Bear bile has been used for thousands of years in Asia to treat fevers, pain, inflammation and many other ailments. In the 1980s, China began promoting bear farms as a way to discourage poaching. The bears were housed in small cages, and the green bitter fluid was sucked from their gall bladders using crude catheters, sometimes creating pus-filled abscesses or internal bile leakage. Many bears die slowly from infections or liver ailments, including cancer.
The idea caught on in Vietnam and elsewhere as demand grew alongside the region's increasing wealth. Bear bile products are also illegally smuggled into Chinatowns worldwide. An informal survey by the World Society for the Protection of Animals found 75 percent of stores visited in Japan selling bear bile products, followed by 42 percent in South Korea. In the U.S. and Canada, it was about 15 percent.
Bear bile harvesting remains legal in China, where the government says 7,000 bears are milked on about 250 farms, though animal welfare groups say the real number could be double that. Demand for illegal wild bear bile, believed to be more potent, is also increasing, they say.
Amid international pressure, Vietnam outlawed the milking practice in 2005, and some 4,000 bears in captivity were implanted with microchips to help identify any new bears added illegally. Owners were warned not to tap them for bile. But the practice continues, and a black market thrives.
"We want this industry to end. Government has decided to phase this out, and we understand it's going to take time," said Chris Gee from the World Society for the Protection of Animals in England. "Across the whole of Asia there's probably 20,000 bears on bear farms."
Last year, a farm in northern Vietnam was raided for selling bile to busloads of South Koreans, who watched it being extracted as part of their sightseeing tours. Some of the farms in Vietnam are owned by South Koreans and Taiwanese.
"They're more organized and bigger. They're run like a business now," said Bendixsen. "It's part of a package tour."
Bear bile contains a high concentration of ursodeoxycholic acid. A synthetic version is sold as a pill and used in Western medicine for treating gall stones and liver ailments.
The pill is sold in China but cannot be used in traditional medicine because it is not derived from a natural source.
In a paper published last year, Yibin Feng from the School of Chinese Medicine at the University of Hong Kong suggested herbal substitutes that produce the same healing elements for various ailments could replace bear bile.
Another option is to use bile taken from slaughtered pigs or rabbits, which contains lower concentrations of ursodeoxycholic acid, or use artificial bear bile, which has a similar chemical makeup and produces the same medicinal effects.
"We found some animal bile and plants have better effects than bear bile in some diseases," Feng said. "Given all these, people in China should accept these alternatives.
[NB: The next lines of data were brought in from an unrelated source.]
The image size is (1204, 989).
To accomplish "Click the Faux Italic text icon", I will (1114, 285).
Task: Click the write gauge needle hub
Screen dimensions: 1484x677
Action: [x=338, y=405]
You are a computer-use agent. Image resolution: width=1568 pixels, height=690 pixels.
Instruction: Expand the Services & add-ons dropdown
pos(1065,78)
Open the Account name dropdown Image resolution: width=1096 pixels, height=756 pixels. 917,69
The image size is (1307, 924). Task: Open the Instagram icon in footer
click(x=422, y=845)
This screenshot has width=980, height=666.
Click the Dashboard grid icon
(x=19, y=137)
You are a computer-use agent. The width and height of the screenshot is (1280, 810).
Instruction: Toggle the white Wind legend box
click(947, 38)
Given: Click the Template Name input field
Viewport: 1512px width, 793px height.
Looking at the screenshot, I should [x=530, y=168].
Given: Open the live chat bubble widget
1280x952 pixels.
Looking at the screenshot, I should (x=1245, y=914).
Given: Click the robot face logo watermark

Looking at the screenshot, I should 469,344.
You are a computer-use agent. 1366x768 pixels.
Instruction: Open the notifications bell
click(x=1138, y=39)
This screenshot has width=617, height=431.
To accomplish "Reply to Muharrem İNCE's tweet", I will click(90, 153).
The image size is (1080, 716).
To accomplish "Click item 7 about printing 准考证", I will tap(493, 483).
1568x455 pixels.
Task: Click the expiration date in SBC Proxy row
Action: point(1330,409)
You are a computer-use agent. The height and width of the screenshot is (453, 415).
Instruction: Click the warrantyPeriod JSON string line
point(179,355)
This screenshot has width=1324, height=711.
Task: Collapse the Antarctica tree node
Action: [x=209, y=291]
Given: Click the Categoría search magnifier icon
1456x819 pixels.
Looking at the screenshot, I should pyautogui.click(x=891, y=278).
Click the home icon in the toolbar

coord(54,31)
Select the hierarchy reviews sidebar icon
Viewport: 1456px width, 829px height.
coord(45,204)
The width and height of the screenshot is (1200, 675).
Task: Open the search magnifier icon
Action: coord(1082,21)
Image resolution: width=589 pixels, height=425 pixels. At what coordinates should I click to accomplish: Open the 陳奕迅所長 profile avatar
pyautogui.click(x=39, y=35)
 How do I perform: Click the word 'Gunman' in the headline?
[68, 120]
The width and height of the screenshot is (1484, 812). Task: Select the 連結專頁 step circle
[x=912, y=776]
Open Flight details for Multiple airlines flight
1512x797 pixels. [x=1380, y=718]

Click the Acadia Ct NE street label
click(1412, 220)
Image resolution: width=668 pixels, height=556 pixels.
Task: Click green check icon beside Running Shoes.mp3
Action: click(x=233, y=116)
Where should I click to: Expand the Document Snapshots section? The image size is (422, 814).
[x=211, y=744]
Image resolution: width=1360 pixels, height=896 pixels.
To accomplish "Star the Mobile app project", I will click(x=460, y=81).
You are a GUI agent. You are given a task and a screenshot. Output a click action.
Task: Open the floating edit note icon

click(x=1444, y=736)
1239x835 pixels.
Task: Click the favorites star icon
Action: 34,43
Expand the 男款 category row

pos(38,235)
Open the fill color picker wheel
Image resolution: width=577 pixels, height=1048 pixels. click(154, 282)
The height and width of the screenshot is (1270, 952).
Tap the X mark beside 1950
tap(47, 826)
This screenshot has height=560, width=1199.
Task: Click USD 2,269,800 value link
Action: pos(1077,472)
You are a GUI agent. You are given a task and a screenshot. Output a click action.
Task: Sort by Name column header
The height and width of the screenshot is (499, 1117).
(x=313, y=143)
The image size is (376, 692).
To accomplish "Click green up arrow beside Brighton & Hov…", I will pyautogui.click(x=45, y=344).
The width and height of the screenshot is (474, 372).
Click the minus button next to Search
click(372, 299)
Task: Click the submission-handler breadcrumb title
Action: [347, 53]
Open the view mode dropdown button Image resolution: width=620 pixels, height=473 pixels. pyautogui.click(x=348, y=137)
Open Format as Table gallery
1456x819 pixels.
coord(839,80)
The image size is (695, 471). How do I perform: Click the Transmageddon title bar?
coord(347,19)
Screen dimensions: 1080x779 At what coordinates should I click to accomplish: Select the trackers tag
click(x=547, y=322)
Of course, some people in mainland insist that no matter how close those substitutes can be, it is still not as good as the real ones."
The moon bears, named for the tan crescent-shape marking across their chests, will remain in quarantine for 45 days. They will then be moved to a building with large living cells where they will learn to mingle with other bears, before moving to a bear house where they can play outside in an enclosure with trees, grass, tunnels and swings.
They'll also be spoiled with dollops of honey and peanut butter.